[Dataset content]
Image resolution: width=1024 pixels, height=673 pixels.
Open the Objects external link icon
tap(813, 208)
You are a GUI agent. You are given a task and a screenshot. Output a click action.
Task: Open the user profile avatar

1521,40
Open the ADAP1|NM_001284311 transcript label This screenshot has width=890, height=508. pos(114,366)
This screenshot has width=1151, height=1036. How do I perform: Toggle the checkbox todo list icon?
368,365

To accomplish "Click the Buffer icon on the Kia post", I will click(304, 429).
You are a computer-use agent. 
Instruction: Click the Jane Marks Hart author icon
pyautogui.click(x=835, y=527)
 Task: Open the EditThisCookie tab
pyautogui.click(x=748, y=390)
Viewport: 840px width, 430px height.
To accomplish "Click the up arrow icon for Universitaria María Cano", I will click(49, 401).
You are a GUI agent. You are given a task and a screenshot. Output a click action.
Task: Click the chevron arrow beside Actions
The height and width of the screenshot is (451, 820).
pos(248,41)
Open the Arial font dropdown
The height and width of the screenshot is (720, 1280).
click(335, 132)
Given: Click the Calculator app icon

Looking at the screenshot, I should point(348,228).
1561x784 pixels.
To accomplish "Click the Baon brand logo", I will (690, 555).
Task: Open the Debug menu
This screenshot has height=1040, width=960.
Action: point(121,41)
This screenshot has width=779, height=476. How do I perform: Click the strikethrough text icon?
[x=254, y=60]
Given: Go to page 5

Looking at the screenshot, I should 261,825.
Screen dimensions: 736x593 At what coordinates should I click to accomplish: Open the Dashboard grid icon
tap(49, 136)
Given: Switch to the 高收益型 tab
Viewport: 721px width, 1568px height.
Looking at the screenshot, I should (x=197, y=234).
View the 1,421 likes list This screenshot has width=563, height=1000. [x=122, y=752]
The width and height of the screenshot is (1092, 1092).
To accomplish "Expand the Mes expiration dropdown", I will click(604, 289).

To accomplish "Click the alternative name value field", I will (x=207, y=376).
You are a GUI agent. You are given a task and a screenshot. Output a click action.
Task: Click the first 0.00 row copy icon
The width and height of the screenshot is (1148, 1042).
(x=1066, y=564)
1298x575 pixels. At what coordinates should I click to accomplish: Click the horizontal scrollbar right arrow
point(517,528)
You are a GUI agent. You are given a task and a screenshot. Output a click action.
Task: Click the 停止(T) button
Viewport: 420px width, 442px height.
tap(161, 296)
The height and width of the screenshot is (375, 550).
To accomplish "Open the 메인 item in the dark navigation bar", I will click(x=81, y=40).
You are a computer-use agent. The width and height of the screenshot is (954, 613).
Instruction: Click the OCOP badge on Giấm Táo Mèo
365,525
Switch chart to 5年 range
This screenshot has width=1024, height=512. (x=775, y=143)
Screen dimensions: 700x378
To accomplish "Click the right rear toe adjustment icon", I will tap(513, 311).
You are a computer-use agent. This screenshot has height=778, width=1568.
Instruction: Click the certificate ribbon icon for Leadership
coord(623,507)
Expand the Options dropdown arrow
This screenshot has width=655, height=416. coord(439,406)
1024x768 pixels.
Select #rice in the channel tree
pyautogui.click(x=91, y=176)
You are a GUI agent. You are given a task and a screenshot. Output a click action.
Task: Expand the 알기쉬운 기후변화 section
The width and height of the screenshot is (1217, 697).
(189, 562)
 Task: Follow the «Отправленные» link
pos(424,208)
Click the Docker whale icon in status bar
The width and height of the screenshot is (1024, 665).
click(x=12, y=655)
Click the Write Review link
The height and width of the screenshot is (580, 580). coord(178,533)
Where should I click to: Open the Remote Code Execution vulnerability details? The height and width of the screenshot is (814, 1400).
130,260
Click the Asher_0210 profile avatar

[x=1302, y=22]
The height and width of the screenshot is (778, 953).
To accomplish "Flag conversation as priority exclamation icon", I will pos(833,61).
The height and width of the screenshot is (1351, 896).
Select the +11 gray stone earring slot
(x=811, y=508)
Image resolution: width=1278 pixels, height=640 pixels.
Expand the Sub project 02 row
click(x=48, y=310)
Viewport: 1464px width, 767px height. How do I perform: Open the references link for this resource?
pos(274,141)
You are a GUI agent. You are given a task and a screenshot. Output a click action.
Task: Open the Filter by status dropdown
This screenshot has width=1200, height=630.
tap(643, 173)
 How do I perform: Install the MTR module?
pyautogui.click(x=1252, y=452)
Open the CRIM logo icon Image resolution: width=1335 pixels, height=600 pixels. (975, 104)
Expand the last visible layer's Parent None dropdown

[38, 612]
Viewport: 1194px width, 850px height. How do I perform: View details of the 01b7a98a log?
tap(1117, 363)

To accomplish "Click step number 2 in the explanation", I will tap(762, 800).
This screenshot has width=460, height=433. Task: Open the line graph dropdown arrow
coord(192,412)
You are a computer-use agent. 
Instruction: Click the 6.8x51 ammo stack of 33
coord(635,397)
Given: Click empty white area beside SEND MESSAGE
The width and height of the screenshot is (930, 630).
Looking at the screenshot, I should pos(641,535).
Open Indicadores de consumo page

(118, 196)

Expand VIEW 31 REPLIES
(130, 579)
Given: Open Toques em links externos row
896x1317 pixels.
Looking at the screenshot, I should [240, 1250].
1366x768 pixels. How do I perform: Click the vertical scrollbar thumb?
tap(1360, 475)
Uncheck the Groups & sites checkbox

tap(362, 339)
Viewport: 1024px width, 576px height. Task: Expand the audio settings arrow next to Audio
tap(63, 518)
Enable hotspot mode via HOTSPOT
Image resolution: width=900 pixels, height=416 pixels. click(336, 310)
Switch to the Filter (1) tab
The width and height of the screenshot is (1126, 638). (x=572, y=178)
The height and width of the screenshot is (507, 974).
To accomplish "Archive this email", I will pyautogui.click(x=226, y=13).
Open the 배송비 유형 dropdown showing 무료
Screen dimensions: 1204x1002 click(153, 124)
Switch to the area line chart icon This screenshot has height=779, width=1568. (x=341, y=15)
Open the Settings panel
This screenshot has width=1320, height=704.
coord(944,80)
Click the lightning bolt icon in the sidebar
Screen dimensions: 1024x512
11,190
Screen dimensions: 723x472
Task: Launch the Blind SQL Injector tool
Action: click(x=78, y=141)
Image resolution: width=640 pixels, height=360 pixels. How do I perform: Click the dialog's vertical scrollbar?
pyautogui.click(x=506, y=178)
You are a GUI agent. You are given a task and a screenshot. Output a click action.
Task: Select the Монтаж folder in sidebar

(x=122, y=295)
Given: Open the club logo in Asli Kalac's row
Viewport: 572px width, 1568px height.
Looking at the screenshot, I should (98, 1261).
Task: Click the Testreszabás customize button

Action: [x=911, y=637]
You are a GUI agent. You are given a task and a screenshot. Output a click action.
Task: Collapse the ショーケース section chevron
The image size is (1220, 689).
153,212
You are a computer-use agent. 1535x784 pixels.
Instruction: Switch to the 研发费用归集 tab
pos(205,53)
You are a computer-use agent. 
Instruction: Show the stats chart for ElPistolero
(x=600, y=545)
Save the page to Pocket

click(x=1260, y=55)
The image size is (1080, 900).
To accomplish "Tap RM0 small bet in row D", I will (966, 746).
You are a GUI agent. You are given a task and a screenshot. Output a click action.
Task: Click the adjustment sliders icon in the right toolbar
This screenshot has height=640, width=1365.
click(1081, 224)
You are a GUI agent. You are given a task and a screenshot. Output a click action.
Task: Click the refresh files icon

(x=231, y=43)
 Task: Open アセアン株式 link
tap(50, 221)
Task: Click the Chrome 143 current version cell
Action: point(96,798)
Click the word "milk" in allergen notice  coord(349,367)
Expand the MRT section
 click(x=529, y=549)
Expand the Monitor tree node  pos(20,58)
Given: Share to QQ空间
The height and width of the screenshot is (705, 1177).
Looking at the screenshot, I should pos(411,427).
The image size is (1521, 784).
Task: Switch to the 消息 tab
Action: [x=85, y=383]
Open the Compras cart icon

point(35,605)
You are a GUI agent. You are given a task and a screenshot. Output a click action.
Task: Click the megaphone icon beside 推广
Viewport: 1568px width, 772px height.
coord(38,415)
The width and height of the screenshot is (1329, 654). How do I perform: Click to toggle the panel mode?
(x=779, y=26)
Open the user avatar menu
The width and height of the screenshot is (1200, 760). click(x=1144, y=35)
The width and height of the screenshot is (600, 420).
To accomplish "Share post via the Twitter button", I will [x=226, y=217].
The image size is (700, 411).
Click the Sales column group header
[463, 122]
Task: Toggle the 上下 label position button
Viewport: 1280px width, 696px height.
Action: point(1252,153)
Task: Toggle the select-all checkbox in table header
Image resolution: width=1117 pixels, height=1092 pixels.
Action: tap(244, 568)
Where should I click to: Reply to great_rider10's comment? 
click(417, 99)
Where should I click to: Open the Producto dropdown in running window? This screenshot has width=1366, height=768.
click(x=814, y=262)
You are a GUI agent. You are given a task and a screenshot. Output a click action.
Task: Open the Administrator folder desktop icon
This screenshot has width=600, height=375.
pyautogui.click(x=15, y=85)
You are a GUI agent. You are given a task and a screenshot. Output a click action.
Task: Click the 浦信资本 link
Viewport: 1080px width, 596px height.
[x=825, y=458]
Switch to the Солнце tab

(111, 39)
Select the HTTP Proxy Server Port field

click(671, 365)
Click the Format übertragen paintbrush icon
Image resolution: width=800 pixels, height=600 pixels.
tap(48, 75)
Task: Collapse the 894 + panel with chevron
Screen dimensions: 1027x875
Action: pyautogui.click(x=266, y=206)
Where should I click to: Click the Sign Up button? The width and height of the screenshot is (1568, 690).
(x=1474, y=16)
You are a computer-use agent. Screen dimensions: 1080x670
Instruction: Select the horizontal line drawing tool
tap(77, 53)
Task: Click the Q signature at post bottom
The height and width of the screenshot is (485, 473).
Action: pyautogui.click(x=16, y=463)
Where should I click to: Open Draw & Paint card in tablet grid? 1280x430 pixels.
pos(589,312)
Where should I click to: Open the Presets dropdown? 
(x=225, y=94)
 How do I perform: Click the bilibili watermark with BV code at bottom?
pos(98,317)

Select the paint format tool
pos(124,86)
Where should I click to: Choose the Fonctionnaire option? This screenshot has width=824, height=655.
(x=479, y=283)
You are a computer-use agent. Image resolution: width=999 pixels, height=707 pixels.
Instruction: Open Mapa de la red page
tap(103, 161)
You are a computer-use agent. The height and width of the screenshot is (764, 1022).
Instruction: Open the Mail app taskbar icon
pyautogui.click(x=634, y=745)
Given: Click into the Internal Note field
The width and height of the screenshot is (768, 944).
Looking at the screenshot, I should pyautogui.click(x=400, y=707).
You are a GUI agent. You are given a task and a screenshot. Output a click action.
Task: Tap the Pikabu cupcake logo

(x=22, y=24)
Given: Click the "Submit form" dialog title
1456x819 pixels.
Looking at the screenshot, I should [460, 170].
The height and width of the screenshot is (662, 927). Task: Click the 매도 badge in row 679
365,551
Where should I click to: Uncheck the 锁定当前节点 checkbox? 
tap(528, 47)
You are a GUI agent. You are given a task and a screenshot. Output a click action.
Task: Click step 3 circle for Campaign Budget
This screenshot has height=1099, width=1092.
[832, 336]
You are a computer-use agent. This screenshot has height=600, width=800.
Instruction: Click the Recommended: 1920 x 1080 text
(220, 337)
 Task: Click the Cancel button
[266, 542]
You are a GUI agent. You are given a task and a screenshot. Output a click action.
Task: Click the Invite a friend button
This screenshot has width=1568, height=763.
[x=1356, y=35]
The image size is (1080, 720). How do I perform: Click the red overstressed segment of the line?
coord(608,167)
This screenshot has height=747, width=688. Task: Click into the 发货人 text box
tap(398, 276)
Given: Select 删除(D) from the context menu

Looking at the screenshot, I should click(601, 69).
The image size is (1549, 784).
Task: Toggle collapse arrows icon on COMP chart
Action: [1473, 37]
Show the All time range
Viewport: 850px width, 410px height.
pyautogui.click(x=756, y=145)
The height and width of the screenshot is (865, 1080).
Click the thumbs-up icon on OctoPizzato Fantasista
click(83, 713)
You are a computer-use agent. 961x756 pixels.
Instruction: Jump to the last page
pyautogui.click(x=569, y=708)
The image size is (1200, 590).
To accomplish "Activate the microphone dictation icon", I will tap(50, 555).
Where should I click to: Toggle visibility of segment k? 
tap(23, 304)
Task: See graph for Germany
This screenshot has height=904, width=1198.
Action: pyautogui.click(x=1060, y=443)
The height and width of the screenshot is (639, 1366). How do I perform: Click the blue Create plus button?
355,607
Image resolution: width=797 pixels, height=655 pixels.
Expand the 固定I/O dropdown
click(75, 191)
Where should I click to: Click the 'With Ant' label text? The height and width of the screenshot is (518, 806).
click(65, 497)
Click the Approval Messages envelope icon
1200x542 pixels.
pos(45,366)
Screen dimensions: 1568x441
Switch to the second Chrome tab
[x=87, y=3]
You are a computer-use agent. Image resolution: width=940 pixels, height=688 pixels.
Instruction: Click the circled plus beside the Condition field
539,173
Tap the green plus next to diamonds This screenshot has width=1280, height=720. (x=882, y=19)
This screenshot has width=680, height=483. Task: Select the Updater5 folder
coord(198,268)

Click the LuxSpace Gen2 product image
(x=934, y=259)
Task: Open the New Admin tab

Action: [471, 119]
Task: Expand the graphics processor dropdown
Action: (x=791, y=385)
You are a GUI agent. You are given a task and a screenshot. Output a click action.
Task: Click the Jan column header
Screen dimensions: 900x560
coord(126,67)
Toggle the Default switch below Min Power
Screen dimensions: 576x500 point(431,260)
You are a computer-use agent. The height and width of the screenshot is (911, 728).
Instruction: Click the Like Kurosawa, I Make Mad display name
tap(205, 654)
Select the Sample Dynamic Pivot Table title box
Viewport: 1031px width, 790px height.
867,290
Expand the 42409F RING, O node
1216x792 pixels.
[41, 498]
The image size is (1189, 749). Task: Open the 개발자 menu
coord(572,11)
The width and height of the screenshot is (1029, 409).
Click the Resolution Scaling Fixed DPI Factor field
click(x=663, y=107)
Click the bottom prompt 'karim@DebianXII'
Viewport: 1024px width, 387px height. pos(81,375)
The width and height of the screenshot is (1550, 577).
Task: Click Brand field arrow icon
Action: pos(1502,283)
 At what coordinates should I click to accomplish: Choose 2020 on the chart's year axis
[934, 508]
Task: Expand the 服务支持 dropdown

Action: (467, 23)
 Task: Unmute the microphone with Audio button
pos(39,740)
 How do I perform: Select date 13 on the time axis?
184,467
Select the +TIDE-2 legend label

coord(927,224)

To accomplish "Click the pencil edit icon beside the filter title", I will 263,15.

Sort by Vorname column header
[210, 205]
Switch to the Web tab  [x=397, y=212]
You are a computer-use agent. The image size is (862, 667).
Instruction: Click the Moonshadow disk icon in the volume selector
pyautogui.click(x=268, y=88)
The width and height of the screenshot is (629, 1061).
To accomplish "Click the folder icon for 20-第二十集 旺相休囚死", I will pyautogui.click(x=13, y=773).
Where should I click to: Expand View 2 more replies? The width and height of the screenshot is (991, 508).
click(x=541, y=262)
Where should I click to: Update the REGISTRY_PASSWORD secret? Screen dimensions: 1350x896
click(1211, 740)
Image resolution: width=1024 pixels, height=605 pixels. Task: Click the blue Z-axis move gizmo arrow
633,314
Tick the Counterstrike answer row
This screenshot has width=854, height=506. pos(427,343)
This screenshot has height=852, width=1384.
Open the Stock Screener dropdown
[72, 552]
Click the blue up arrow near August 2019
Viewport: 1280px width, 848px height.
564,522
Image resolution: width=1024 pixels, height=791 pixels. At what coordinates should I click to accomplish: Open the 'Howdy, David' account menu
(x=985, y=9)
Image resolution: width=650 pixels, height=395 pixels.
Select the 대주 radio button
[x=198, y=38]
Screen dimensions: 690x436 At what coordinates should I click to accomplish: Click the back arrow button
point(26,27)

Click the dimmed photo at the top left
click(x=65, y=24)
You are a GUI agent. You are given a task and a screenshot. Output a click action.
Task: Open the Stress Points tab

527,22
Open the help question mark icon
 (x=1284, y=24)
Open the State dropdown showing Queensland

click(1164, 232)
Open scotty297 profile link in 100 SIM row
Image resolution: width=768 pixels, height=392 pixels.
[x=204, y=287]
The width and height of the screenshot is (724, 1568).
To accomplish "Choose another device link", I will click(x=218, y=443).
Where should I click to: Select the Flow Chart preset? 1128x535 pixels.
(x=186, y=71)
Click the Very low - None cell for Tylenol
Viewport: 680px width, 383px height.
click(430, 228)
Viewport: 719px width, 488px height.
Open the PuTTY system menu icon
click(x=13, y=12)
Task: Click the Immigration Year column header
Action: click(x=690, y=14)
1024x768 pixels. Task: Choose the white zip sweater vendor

[Task prompt] Restate word for word the entries above from the line with "Open the Settings panel" through the line with "Given: Share to QQ空间", inclusive, leaving out everything else.

[Result of this exercise]
Open the Settings panel
This screenshot has width=1320, height=704.
coord(944,80)
Click the lightning bolt icon in the sidebar
Screen dimensions: 1024x512
11,190
Screen dimensions: 723x472
Task: Launch the Blind SQL Injector tool
Action: click(x=78, y=141)
Image resolution: width=640 pixels, height=360 pixels. How do I perform: Click the dialog's vertical scrollbar?
pyautogui.click(x=506, y=178)
You are a GUI agent. You are given a task and a screenshot. Output a click action.
Task: Select the Монтаж folder in sidebar

(x=122, y=295)
Given: Open the club logo in Asli Kalac's row
Viewport: 572px width, 1568px height.
Looking at the screenshot, I should (98, 1261).
Task: Click the Testreszabás customize button

Action: [x=911, y=637]
You are a GUI agent. You are given a task and a screenshot. Output a click action.
Task: Collapse the ショーケース section chevron
The image size is (1220, 689).
153,212
You are a computer-use agent. 1535x784 pixels.
Instruction: Switch to the 研发费用归集 tab
pos(205,53)
You are a computer-use agent. 
Instruction: Show the stats chart for ElPistolero
(x=600, y=545)
Save the page to Pocket

click(x=1260, y=55)
The image size is (1080, 900).
To accomplish "Tap RM0 small bet in row D", I will (966, 746).
You are a GUI agent. You are given a task and a screenshot. Output a click action.
Task: Click the adjustment sliders icon in the right toolbar
This screenshot has height=640, width=1365.
click(1081, 224)
You are a GUI agent. You are given a task and a screenshot. Output a click action.
Task: Click the refresh files icon

(x=231, y=43)
 Task: Open アセアン株式 link
tap(50, 221)
Task: Click the Chrome 143 current version cell
Action: point(96,798)
Click the word "milk" in allergen notice  coord(349,367)
Expand the MRT section
 click(x=529, y=549)
Expand the Monitor tree node  pos(20,58)
Given: Share to QQ空间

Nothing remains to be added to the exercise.